### Requirement
The entries below hold a line with "Given: Select the" and a line with "Given: Click the Webhook logo icon". Return those lines and all that lie between them, exactly and only.

### Data
##########

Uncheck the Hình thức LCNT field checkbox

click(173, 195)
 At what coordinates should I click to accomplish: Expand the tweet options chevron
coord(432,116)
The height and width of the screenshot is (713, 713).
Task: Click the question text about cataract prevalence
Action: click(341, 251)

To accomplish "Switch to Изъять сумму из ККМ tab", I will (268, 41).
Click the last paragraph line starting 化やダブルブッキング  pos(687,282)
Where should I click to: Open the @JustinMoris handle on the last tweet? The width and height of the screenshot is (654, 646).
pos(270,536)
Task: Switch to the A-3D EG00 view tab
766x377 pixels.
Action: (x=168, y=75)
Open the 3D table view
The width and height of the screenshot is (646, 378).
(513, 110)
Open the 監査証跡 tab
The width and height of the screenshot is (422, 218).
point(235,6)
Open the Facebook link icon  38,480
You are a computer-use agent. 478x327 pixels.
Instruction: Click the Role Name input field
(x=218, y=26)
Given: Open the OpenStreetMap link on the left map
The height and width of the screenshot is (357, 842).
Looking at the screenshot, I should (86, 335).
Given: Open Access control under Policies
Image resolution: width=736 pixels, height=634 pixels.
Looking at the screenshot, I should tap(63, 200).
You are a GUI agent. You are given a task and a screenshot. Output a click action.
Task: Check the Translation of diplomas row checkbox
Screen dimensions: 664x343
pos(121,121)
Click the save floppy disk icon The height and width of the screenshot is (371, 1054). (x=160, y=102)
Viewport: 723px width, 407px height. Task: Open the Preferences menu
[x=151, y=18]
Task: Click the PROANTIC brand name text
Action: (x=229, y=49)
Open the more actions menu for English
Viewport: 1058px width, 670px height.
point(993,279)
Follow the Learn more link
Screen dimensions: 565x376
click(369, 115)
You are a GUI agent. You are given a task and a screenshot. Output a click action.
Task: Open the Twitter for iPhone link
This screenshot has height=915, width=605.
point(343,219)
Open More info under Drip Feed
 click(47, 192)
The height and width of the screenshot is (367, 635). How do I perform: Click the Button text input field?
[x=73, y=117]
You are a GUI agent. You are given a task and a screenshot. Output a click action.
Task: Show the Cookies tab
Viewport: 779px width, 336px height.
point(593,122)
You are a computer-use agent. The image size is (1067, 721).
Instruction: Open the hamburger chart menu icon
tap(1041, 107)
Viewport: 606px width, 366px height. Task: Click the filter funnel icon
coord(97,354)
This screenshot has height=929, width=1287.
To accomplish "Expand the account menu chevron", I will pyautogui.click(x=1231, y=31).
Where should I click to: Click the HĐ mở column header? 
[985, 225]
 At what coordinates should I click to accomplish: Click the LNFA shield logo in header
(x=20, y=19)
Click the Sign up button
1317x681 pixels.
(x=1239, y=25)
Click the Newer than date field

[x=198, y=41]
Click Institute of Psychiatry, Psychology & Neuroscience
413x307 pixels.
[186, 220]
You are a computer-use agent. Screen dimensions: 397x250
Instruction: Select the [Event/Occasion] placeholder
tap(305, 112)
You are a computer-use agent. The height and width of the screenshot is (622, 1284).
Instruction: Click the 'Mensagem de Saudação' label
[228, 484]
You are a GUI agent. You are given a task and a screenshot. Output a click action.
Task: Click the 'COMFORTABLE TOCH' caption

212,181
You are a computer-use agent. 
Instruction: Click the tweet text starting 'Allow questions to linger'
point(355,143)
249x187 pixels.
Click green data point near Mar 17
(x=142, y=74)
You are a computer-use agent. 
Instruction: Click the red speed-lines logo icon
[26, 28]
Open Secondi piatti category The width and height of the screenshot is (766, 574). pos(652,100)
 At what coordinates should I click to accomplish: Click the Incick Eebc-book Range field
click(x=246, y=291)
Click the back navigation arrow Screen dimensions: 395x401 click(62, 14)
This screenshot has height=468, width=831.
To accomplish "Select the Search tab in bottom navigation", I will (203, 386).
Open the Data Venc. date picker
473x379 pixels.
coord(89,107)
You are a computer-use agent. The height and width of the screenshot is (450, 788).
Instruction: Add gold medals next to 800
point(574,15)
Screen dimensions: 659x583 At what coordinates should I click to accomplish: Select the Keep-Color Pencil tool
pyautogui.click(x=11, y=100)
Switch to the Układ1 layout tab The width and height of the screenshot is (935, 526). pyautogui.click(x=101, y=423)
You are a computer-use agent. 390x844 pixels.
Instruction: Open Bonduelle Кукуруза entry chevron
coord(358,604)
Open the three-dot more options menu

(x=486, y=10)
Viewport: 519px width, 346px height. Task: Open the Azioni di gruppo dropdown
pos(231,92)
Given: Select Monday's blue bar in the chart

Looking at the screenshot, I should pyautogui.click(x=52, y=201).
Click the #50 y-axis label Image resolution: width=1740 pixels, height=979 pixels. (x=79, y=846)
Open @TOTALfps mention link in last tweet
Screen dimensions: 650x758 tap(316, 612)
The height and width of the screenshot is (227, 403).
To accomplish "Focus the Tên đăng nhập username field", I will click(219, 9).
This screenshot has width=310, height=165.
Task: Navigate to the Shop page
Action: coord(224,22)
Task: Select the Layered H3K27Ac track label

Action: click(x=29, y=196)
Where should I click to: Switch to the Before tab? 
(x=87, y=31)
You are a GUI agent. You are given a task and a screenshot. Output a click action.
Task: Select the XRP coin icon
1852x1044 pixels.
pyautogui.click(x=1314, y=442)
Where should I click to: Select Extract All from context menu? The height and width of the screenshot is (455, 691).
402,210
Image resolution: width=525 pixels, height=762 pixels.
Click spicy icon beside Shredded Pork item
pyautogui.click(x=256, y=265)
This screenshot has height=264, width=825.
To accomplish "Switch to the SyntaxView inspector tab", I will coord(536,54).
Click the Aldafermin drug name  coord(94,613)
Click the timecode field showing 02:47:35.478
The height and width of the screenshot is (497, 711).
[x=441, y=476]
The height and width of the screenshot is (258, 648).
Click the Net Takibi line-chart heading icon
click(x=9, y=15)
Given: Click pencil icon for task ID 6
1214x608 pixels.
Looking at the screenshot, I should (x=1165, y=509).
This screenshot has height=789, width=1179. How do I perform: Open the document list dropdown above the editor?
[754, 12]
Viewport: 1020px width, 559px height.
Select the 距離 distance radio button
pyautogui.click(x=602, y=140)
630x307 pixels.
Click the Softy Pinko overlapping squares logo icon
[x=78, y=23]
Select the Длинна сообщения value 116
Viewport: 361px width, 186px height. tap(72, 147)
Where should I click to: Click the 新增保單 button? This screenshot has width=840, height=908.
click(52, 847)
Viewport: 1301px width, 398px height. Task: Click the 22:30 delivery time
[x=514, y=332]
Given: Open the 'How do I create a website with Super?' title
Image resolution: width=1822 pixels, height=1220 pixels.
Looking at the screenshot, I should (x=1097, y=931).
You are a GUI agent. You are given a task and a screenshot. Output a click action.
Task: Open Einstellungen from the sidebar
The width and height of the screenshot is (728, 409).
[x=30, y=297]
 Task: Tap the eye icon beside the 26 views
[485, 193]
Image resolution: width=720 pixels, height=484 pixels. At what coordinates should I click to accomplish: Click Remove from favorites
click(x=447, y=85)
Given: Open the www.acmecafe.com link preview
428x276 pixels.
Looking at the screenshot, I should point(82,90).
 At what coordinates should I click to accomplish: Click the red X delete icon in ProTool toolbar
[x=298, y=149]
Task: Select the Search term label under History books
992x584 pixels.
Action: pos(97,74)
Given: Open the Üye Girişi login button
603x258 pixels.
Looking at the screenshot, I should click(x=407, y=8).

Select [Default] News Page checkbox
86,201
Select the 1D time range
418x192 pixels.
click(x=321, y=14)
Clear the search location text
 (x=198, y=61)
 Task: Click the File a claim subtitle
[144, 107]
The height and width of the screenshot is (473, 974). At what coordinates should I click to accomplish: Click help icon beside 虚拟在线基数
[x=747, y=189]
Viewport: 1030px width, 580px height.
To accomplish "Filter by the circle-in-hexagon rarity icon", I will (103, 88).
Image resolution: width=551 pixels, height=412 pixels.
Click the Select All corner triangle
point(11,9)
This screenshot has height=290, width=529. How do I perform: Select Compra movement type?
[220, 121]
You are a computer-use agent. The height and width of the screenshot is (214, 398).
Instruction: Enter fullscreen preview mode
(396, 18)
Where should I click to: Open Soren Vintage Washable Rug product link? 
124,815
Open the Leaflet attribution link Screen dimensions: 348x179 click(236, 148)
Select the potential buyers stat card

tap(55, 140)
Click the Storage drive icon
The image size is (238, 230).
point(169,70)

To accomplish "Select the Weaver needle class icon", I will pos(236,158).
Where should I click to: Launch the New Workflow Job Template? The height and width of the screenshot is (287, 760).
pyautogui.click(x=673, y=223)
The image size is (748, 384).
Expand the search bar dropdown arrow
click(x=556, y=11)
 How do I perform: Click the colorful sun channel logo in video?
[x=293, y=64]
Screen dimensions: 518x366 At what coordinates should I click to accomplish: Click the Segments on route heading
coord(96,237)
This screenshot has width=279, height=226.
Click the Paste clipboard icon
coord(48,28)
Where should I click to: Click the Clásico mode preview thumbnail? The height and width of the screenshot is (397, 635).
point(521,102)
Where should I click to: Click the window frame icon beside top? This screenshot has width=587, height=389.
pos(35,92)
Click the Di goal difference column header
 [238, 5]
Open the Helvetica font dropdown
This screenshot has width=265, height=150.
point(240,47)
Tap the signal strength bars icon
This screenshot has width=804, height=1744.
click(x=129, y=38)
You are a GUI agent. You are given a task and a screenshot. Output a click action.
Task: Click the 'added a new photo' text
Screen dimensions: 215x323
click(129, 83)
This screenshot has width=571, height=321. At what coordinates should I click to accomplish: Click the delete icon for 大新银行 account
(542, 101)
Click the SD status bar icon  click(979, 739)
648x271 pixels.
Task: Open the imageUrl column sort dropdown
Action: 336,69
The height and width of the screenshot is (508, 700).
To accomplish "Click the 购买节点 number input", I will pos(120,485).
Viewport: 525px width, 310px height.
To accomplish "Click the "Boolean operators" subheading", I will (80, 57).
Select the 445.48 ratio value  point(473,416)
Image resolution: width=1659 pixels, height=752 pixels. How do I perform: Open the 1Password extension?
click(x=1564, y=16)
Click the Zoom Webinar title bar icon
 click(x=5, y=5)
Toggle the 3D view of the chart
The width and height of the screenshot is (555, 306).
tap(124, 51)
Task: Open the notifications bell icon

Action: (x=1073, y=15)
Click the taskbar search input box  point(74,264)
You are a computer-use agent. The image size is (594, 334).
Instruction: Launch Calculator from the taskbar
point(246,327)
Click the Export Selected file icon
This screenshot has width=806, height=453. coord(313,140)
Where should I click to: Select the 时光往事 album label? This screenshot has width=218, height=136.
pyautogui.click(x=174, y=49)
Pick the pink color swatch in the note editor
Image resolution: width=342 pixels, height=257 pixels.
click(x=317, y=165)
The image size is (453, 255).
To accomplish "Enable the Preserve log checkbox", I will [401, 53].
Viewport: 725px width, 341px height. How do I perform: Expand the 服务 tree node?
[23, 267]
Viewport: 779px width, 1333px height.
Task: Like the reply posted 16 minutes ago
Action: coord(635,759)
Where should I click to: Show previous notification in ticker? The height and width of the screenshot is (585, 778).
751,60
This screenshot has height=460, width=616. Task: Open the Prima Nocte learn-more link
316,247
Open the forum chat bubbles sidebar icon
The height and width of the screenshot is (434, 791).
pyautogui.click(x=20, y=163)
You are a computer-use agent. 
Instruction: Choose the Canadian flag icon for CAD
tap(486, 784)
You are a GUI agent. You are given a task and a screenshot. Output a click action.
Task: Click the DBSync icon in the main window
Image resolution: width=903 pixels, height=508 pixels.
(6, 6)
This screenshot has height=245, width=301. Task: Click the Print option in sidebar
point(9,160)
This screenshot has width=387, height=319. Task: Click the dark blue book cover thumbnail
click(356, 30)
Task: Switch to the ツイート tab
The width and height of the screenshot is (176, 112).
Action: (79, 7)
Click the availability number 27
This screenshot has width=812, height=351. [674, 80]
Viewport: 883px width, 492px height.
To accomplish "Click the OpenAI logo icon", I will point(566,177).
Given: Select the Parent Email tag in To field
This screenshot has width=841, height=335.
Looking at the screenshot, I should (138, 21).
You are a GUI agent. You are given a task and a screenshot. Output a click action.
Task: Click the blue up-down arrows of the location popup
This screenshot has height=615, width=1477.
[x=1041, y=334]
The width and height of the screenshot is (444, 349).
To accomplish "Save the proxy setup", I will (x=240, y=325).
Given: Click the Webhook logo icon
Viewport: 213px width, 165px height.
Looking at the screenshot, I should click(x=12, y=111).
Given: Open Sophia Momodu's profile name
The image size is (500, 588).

##########

### Your response
Given: Select the Parent Email tag in To field
This screenshot has width=841, height=335.
Looking at the screenshot, I should (138, 21).
You are a GUI agent. You are given a task and a screenshot. Output a click action.
Task: Click the blue up-down arrows of the location popup
This screenshot has height=615, width=1477.
[x=1041, y=334]
The width and height of the screenshot is (444, 349).
To accomplish "Save the proxy setup", I will (x=240, y=325).
Given: Click the Webhook logo icon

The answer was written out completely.